= William Elliot Cairnes =

Captain William Elliot Cairnes (18 September 1862 – 19 April 1902) was an Irish officer of the British Army and military writer.

==Early life and military career==
Cairnes was born in Galway on 18 September 1862, to an old family of Scottish descent, the son of John Elliott Cairnes (1823–1875), an economist at Queens College Galway and University College London. He was educated at Blackheath Proprietary School and at University College, London.

In 1882, he was commissioned a lieutenant in the Militia of the Royal Irish Rifles.
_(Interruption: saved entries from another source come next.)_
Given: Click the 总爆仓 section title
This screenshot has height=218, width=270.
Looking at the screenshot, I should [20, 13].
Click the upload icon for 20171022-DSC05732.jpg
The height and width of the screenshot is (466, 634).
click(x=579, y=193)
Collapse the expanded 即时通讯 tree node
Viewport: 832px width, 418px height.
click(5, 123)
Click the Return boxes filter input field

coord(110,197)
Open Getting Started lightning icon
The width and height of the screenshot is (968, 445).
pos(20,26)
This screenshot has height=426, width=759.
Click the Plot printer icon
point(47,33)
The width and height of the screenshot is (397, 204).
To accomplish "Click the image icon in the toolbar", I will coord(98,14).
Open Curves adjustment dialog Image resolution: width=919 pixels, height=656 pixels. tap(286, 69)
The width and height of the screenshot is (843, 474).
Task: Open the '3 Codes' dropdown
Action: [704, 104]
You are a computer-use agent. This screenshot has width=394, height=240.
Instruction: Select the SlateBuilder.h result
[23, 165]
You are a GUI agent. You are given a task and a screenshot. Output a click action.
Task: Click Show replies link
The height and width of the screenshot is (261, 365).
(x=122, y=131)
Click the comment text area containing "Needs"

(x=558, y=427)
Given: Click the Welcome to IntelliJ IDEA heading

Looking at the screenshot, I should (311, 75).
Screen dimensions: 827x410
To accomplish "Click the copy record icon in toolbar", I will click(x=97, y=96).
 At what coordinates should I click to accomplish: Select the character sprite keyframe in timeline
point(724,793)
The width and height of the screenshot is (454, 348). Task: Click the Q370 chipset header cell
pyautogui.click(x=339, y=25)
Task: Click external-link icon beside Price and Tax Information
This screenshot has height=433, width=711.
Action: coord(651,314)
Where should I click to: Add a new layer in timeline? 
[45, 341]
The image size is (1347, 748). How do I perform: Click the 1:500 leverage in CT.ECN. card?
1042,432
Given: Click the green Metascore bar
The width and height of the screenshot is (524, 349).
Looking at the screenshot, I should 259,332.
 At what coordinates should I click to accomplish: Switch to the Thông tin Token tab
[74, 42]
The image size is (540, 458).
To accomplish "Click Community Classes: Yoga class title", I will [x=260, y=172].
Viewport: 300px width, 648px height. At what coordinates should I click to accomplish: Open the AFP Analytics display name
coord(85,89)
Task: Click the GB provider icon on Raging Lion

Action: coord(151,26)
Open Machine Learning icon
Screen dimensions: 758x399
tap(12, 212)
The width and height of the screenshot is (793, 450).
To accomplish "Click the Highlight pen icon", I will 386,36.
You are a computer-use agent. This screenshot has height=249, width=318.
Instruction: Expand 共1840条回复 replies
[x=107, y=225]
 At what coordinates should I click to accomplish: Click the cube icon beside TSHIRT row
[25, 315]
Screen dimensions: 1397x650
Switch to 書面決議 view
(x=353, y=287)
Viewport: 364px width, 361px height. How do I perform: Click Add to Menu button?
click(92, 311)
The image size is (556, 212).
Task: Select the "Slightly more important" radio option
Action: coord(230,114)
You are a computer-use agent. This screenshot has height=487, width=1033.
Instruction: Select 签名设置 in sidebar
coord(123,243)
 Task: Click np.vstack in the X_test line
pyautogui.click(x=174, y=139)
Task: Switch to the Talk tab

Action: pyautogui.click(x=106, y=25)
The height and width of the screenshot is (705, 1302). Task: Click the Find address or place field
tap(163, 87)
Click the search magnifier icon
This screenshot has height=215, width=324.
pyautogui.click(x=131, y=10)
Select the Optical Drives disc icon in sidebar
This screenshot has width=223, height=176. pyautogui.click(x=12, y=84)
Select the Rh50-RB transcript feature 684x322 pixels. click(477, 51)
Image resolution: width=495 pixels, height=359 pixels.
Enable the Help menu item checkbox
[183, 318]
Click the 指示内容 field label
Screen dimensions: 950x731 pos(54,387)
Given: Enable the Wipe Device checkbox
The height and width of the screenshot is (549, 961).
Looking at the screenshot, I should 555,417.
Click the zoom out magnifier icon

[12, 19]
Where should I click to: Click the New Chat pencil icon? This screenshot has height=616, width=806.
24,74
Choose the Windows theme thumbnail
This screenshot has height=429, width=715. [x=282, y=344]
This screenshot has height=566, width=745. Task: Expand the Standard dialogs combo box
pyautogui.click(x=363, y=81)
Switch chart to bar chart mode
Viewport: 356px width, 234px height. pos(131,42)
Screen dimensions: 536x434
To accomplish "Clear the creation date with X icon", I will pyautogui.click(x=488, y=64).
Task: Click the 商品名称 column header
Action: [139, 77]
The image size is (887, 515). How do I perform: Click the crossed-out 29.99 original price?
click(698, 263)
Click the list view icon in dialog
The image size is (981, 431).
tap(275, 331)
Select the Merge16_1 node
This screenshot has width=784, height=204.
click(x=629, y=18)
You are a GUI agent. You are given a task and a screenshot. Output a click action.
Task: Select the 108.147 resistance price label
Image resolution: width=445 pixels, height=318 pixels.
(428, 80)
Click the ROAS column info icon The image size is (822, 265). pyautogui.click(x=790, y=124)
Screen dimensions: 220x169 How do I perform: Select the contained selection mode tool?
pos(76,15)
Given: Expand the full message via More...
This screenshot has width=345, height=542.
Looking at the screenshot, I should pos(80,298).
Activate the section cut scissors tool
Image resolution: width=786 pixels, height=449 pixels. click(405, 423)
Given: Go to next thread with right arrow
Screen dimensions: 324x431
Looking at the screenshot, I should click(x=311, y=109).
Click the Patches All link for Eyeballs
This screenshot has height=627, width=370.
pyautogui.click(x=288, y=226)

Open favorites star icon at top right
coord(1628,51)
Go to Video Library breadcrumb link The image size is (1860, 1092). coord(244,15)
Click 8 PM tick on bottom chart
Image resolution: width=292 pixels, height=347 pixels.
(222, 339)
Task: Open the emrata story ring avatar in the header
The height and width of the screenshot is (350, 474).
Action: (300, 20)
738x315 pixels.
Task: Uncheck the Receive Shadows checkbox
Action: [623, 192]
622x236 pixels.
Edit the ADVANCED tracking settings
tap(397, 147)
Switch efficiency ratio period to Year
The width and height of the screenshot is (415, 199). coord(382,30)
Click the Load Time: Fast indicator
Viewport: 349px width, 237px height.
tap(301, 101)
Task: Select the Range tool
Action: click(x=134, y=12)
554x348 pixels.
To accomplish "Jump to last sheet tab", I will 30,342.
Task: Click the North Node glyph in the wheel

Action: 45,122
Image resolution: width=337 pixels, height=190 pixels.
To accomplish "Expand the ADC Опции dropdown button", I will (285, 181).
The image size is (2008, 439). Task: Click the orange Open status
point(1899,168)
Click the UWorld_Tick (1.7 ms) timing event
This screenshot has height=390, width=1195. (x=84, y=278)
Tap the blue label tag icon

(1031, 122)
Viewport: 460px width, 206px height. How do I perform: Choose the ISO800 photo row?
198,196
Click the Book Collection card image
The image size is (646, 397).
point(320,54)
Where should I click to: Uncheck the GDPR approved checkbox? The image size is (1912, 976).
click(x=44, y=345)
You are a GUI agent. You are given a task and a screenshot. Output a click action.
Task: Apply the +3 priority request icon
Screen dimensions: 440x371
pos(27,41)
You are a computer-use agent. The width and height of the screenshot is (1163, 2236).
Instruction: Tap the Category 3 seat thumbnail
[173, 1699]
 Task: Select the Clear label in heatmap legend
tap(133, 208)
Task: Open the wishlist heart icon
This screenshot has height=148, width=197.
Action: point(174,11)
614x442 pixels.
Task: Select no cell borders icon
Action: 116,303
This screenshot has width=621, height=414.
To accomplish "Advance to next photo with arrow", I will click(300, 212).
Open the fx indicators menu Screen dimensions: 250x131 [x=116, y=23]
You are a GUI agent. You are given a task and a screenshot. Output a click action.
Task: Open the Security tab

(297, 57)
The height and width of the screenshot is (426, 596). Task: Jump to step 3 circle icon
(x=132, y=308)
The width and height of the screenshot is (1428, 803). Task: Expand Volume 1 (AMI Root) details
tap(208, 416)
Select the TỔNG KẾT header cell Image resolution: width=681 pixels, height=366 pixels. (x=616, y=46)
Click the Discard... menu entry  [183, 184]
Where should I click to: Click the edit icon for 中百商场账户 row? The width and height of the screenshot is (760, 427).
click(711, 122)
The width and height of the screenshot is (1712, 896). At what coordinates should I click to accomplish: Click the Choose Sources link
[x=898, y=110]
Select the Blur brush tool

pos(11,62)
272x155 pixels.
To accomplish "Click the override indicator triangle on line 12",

From the militia, he received a commission as a lieutenant in the 3rd Dragoon Guards on 14 May 1884 and was transferred to the South Staffordshire Regiment a week later, and again to the 2nd Battalion of the Royal Irish Fusiliers in July 1884. He was promoted captain on 21 May 1890. In March 1897, he was appointed Adjutant of the 1st Volunteer Battalion of the Yorkshire Light Infantry. He was Secretary to the 1902 Committee on Education and Training of Officers, and also to the Military Court of Inquiry into the Remount Department.

He died in London on 19 April 1902.

==Family==
Cairnes married, in 1884, Mamie McClelland. They had one daughter.

==Books==
Cairnes was the author of a number of works on military subjects, mostly written as commentaries during the Second Boer War (some was published anonymously):
- An absent minded War: Being some Reflections on our Reverses and the Causes which have led to them (1900), on the early part of the Second Boer War. This book was re-printed in 2010.